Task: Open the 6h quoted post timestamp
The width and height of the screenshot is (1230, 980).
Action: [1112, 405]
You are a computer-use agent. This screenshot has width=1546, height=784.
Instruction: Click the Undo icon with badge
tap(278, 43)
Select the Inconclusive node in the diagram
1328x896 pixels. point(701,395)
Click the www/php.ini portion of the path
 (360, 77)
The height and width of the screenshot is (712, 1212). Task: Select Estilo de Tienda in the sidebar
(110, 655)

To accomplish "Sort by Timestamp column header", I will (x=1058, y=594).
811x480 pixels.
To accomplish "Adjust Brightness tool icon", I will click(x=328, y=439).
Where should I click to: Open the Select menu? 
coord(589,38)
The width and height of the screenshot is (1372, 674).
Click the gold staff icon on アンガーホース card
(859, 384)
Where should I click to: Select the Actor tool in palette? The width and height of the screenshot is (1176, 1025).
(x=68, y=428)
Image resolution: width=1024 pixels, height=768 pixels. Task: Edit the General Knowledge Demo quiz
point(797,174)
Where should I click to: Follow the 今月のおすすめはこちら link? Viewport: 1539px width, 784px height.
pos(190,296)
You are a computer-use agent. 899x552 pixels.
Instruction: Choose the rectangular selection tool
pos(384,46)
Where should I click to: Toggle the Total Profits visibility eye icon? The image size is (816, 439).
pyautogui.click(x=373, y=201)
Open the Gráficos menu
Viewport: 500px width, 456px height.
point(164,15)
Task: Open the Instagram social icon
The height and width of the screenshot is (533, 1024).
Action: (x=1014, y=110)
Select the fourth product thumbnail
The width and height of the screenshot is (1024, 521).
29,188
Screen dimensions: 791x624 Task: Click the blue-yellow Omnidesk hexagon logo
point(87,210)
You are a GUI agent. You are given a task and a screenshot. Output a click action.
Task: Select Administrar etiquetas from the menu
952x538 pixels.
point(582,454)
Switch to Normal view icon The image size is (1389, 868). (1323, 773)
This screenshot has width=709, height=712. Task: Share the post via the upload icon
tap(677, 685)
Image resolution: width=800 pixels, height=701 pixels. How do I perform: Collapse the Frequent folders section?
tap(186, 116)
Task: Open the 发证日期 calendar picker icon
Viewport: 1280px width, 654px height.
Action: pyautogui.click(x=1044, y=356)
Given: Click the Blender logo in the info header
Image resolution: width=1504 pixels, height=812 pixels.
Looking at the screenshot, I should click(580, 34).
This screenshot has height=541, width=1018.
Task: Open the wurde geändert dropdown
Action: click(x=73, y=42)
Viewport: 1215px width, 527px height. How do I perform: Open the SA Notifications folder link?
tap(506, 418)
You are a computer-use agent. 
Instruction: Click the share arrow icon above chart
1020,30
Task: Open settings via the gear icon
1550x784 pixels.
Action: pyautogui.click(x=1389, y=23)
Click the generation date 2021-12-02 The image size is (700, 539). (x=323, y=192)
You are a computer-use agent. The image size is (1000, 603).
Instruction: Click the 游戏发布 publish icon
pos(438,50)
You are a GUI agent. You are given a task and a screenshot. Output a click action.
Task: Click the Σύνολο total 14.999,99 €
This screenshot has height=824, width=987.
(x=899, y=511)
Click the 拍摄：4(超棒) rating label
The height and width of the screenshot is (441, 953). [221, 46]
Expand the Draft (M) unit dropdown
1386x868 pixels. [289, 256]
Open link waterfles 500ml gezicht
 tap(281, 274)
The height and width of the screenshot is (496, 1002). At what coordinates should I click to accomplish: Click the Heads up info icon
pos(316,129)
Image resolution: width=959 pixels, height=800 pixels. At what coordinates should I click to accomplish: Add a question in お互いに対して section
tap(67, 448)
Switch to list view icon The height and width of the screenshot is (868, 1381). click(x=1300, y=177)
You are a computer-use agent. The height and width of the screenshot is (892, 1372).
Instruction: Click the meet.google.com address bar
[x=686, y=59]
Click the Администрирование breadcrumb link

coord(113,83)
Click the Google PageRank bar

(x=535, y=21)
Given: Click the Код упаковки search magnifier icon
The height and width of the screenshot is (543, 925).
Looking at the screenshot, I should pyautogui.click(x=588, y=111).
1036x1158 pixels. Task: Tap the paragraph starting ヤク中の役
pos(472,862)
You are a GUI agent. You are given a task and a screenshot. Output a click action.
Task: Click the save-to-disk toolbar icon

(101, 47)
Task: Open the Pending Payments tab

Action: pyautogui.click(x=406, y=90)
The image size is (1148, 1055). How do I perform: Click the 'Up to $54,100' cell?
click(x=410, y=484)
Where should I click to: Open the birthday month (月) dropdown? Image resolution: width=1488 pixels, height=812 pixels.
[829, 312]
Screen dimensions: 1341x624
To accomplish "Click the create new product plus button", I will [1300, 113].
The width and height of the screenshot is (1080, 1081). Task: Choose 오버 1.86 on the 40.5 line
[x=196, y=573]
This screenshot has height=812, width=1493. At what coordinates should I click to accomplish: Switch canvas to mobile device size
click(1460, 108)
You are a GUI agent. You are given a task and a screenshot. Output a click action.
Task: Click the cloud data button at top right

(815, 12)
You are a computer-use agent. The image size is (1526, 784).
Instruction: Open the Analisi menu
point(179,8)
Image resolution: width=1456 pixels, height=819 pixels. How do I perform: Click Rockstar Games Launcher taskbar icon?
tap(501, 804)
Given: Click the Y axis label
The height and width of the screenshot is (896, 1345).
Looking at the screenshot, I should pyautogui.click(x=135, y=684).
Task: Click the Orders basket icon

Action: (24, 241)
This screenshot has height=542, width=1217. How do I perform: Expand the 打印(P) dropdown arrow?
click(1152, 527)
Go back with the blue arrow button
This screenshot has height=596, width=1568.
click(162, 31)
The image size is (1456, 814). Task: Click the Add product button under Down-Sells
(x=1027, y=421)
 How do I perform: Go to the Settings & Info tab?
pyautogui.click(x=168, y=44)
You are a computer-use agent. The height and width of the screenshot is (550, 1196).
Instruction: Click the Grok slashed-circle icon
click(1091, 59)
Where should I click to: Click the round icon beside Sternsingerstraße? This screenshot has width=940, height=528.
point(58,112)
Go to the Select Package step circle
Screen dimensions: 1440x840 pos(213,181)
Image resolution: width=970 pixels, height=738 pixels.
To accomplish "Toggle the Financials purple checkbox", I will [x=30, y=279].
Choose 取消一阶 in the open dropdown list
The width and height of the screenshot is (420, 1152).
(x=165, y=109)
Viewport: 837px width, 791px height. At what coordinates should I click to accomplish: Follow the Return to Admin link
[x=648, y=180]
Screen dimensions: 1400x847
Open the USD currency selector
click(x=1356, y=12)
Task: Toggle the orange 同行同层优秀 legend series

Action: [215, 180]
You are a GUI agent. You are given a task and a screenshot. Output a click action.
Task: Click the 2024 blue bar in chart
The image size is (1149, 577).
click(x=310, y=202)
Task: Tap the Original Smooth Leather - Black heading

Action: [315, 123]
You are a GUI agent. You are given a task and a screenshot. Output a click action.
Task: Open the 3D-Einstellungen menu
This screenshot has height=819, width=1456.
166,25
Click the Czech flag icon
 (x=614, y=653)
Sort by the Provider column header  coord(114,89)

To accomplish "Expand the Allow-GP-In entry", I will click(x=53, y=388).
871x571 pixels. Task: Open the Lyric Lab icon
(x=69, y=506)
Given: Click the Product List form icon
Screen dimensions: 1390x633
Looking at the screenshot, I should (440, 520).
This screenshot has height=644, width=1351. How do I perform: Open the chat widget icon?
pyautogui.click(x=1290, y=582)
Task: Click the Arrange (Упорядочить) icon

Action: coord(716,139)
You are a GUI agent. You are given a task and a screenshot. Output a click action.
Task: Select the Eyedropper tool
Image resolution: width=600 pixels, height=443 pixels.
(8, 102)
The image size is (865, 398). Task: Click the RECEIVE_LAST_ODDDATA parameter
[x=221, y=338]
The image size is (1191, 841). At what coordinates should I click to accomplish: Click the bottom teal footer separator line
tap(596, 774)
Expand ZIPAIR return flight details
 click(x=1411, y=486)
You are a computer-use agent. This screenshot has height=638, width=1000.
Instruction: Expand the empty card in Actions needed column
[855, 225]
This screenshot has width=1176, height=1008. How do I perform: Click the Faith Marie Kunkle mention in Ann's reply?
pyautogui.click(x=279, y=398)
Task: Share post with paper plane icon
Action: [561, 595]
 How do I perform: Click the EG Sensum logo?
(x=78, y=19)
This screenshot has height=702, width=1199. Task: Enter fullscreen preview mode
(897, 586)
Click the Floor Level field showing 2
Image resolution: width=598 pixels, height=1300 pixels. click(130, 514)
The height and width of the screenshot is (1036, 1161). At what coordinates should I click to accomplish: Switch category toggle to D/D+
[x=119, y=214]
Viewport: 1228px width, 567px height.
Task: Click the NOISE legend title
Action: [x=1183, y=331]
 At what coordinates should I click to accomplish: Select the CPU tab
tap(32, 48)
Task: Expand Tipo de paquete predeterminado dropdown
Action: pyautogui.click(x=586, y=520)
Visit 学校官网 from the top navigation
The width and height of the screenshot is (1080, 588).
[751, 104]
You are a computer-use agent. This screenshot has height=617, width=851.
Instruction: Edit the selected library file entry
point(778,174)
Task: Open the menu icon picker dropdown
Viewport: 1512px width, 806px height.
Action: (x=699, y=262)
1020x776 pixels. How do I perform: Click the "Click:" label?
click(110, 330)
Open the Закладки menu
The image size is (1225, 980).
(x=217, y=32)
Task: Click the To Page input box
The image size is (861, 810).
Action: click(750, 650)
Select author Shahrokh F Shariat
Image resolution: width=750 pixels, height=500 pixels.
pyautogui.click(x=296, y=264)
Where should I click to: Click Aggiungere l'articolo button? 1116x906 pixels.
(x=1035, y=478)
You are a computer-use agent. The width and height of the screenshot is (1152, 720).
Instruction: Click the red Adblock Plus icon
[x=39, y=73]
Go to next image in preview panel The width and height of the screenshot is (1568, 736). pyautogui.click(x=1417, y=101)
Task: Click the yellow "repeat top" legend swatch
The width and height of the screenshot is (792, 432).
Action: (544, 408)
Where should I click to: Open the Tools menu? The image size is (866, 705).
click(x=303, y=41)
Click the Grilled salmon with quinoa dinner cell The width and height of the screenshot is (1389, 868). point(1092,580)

___

Short exercise » State how many lines of the data contain the word "dropdown", giving only the number.

Response to the task » 7